A pedra maior foi mais eficiente e passou bem próxima da pomba que apenas
arrulhou. Na terceira tentativa a acertou no estômago e ela, indignada, mas
ainda sem mover-se, disparou uma rajada de fezes que por pouco não acertou em
cheio a sua cabeça. Se aquela pomba era apenas uma projeção de uma ideia, era
uma péssima ideia projetá-la logo ali, mas a pomba finalmente, depois de
alvejar o seu rival alçou voo.
Tranquilizou-se, enfim, e lembrou-se da água, a
sua sede aumentara com tamanha batalha. Mas não podia sair naquele instante. Havia
uma farmácia 24 horas a menos de 70 metros, mas era distância suficiente para
perder o ônibus caso viesse. Mas a sede já era tanta, que nem mesmo a ideia de
uma nova espera parecia ser capaz de dissuadi-lo de buscar água. Começou a
correr, como se apressar-se pudesse fazer alguma diferença. Entrou na farmácia,
pegou a garrafa na geladeira e deixou uma nota de dez reais sem esperar pelo
troco. O rapaz do caixa, no entanto, começou a persegui-lo com as moedas chacoalhando na mão, senhor, senhor, o seu troco.

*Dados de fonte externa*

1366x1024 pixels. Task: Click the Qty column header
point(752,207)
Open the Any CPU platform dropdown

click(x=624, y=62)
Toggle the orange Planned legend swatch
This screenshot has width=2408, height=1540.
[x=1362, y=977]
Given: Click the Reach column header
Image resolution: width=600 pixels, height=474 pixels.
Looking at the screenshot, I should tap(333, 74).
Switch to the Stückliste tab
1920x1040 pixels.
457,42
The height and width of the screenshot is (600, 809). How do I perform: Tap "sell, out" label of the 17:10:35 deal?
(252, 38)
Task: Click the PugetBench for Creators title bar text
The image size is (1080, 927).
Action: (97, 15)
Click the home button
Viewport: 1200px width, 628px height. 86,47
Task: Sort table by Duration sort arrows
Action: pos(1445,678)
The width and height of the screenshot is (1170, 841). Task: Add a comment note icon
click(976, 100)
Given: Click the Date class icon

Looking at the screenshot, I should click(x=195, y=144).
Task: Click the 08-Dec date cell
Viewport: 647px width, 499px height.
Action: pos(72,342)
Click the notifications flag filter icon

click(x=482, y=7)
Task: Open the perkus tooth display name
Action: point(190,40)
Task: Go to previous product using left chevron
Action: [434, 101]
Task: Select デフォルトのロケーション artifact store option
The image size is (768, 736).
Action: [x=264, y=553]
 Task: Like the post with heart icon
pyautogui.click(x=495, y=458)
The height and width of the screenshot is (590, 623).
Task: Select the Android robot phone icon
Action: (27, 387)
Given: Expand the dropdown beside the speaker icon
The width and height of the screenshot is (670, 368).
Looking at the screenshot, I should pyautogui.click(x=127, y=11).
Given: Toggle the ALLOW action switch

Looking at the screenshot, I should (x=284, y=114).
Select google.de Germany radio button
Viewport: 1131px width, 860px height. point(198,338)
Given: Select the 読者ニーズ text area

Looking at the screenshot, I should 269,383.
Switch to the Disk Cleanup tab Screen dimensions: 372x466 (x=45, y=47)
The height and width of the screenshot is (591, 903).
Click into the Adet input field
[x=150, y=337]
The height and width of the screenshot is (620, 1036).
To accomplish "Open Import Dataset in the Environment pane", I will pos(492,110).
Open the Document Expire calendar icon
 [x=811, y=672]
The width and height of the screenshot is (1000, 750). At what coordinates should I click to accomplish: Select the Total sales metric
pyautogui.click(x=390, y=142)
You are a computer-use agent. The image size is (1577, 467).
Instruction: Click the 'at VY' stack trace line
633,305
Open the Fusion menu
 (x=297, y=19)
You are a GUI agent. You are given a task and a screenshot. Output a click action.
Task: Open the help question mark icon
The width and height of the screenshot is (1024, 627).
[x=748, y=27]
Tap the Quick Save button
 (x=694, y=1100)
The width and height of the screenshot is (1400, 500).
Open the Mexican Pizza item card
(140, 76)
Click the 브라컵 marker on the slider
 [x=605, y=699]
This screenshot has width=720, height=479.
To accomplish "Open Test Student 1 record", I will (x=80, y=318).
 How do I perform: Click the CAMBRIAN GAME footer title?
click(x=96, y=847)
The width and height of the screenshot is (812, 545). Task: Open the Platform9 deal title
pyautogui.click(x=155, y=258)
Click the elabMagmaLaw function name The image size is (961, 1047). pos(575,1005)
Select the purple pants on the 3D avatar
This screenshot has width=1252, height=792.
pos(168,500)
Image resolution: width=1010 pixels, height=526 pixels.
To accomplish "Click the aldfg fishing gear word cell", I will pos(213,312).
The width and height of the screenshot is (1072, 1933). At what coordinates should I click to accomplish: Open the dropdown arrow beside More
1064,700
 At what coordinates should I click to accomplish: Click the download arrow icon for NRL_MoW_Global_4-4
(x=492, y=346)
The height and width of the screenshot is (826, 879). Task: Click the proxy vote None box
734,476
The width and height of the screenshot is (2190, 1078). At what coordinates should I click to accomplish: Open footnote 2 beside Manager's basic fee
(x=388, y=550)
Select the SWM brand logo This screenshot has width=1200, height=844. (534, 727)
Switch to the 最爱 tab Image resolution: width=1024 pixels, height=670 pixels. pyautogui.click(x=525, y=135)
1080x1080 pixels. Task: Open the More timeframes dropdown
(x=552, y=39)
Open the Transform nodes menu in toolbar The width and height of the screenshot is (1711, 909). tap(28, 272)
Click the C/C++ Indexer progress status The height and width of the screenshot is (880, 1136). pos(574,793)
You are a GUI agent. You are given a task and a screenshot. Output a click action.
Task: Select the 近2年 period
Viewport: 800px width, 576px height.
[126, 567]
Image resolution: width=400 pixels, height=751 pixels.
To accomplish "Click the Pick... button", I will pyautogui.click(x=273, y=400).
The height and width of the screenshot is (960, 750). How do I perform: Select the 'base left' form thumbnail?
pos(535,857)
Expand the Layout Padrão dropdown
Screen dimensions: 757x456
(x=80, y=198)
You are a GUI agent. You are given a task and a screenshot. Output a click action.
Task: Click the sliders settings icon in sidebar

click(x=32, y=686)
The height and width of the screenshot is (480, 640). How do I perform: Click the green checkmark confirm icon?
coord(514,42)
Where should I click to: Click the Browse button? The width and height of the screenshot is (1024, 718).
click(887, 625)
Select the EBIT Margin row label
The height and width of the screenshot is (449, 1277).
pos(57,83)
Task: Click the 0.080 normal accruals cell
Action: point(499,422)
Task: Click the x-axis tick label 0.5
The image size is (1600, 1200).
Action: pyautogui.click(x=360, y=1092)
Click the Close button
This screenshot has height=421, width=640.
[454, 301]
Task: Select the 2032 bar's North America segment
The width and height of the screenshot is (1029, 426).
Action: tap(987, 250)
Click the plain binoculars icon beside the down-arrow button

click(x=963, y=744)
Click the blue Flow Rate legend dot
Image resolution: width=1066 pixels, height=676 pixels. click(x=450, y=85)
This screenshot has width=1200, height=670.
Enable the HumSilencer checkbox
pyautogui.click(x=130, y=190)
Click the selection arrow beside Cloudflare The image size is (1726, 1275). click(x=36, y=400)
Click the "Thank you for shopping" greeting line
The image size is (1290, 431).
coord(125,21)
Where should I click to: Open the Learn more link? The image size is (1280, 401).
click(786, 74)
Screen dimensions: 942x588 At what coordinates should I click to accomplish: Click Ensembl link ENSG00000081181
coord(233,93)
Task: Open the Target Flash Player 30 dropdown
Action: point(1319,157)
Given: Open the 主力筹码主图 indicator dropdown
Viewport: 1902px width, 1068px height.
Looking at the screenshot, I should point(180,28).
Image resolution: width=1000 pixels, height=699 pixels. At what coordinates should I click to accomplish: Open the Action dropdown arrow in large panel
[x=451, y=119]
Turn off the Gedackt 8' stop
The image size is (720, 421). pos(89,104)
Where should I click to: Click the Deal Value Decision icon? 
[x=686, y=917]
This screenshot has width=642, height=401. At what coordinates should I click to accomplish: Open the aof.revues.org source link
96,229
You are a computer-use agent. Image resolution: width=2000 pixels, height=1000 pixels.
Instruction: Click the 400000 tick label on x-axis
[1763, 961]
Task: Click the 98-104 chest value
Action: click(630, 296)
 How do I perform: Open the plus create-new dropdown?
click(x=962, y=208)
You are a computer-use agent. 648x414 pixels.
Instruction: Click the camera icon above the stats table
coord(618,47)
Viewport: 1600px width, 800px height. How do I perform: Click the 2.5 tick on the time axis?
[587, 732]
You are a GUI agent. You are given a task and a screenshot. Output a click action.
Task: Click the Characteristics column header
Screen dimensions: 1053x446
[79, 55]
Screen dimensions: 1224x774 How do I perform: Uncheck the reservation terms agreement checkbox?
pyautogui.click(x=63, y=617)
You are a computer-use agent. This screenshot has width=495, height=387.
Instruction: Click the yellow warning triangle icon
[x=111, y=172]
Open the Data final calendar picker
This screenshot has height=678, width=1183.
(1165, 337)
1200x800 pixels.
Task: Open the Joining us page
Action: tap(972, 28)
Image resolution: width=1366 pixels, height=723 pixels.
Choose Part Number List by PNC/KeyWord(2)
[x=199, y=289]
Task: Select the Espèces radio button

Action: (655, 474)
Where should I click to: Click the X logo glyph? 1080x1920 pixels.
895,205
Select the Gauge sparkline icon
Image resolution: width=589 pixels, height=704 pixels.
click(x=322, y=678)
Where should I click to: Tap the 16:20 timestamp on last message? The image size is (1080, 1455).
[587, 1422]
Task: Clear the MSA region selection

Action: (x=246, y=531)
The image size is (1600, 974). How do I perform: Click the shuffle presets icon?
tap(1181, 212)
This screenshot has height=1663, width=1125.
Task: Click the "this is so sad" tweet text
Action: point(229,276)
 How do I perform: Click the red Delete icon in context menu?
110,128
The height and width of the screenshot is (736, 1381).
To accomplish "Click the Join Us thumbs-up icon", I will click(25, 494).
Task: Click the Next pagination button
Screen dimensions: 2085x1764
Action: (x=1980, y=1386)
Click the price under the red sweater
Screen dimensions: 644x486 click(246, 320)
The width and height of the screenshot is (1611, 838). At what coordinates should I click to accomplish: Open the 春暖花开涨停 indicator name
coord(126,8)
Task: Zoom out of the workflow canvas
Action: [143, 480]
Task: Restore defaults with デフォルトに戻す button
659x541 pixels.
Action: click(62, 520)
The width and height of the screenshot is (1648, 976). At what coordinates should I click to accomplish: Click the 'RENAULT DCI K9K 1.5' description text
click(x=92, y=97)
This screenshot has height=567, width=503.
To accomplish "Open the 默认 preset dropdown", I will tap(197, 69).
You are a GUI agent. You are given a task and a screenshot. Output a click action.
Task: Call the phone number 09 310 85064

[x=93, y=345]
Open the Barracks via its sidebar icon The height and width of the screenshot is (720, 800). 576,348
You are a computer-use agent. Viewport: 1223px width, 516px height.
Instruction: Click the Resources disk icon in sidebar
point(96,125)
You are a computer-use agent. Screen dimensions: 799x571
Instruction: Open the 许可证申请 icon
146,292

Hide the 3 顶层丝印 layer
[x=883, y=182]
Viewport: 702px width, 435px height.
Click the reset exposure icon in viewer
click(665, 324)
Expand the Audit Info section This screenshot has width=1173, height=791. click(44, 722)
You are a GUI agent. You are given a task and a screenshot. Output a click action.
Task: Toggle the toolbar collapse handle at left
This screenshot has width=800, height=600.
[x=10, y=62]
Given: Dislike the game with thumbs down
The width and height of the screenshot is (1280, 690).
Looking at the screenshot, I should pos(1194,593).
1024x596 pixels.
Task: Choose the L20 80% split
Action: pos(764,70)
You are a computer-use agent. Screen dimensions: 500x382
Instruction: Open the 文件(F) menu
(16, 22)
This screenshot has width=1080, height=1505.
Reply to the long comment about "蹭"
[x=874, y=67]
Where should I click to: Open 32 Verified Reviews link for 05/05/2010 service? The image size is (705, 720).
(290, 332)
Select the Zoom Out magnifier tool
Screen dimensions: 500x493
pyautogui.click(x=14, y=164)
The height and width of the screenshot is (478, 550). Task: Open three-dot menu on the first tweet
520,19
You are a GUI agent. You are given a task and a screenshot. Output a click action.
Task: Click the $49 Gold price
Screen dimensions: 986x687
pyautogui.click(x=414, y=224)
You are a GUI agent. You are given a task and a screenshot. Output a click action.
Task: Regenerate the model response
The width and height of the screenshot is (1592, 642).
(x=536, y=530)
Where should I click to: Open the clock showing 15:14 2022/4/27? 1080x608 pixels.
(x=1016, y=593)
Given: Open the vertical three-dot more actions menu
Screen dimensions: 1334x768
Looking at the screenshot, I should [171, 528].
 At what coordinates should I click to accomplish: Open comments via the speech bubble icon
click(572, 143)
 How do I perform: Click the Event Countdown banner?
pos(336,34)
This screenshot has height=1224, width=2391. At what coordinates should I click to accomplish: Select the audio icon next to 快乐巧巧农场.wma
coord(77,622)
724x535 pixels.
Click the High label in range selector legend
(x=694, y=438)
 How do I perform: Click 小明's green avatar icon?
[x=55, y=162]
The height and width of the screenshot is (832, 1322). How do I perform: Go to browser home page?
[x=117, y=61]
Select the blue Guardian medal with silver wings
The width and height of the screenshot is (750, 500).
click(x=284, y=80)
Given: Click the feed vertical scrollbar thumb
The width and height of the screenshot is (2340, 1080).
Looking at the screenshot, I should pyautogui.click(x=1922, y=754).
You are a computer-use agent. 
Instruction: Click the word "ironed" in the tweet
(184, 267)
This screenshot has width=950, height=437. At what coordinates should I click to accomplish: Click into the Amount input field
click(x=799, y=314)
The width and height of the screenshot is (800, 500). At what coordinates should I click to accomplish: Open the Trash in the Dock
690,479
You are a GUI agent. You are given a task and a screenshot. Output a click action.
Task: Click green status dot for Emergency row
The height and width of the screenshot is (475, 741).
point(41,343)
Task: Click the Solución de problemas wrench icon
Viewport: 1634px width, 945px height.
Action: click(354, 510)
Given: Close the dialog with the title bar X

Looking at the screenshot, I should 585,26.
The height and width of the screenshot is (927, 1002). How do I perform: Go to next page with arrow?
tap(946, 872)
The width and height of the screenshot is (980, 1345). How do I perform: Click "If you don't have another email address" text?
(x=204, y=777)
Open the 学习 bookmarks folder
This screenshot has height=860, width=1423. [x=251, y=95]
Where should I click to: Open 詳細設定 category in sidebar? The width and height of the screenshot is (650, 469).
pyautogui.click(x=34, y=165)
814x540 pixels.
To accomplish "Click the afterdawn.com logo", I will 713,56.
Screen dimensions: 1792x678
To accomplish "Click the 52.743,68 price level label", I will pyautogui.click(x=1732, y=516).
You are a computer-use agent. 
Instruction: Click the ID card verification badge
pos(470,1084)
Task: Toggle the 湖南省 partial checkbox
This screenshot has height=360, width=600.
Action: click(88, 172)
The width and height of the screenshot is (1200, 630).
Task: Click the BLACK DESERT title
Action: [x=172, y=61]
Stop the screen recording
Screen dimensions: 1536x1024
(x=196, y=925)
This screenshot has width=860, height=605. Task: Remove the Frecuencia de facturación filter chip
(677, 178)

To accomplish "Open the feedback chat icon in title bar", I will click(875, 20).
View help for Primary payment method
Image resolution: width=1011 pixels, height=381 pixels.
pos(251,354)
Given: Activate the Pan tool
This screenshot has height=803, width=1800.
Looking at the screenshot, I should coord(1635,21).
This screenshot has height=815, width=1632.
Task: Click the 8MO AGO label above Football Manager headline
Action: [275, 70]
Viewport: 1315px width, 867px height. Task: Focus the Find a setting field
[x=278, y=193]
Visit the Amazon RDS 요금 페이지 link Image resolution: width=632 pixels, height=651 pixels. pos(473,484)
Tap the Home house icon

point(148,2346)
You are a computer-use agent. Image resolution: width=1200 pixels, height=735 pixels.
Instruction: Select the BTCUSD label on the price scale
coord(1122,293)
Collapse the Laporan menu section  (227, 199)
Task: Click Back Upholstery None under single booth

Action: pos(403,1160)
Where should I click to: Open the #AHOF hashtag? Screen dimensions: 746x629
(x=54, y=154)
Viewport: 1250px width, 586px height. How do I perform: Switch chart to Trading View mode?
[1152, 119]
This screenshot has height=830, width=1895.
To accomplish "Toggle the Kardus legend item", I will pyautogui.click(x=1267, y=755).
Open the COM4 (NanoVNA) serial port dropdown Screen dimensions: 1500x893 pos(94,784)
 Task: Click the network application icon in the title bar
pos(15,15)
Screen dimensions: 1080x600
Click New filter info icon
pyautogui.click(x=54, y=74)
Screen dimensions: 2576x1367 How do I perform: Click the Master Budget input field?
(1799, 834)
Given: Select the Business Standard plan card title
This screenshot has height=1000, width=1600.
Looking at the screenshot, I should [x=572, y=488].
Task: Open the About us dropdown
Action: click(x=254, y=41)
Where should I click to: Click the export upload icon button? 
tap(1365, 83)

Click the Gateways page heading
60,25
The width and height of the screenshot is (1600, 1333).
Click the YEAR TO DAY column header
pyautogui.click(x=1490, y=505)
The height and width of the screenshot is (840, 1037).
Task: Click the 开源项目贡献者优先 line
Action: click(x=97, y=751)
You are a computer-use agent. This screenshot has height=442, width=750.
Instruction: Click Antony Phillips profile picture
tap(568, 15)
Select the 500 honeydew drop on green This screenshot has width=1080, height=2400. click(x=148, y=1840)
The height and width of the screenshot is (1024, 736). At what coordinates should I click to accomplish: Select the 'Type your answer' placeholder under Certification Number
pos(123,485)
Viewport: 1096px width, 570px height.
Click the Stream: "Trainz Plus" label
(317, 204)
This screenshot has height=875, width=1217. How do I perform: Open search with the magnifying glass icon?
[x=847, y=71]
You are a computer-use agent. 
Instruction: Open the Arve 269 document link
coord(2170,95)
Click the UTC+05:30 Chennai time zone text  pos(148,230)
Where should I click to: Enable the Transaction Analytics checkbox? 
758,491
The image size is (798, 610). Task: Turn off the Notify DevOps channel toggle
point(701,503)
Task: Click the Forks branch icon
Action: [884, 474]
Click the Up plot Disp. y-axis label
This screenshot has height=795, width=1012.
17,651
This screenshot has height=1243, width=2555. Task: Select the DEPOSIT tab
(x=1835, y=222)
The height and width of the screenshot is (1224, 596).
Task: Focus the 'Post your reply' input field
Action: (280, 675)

Mas já podia ver ao longe o ônibus e não deu atenção ao rapaz que, no entanto,
não desistia, só parando quando uma pomba cagou-lhe a cabeça. Atirou as moedas
na pomba com força e voltou para a farmácia proferindo irreproduzíveis
impropérios. Já o nosso personagem, chegou a tempo ao ponto e quando o ônibus
já estava a menos de cinco metros, atirou-se na sua frente e, fechando os
olhos, imaginou o choque, esperando o fim, desejando o fim, o fim do sursis, a
sentença final. “Mate-me, ó, veículo desenfreado, leve-me por fim ao meu
destino, aquele que hoje é meu, mas um dia será o seu, será da pomba, do rapaz
da farmácia, destino que talvez tenha sido o início, mate-me!”. O personagem,
esperou de olhos fechados que decorressem aqueles intermináveis segundos que se
somavam aos outros 7200 anteriores e, por que não, aos mais de 2.333.664.000
que já esperara. Ó sursis! Sursis? Já havíamos dito que o nosso personagem era
um péssimo enxadrista, pois na hora de traçar a sua estratégia, tanto
ofuscava-lhe a proximidade do rei adversário que perdia a visão do todo, era
incapaz de ver o infenso peão incrédulo
diante da majestade da dama e que, se falasse, perguntaria “sério?”. Assim fora
que esqueceu que um ponto de ônibus era justamente o pior lugar para jogar-se
diante de um ônibus. Abriu os olhos e, em vez da face incógnita ou inarrável
face da besta negra e o seu foice implacável, viu apenas a cara do
motorista-peão, impaciente. “Vai subir ou não?”, perguntou-lhe secamente.
“Vou”. Subiu, mas aos quinhentos metros desceu, o dinheiro para a passagem
ficara na calçada, atirado sobre a pomba pelo rapaz da farmácia. Voltou para
casa, ligou o computador e tentou mais uma vez a sorte em uma partida de xadrez
contra o seu computador, a quem apelidava “Dip blu”.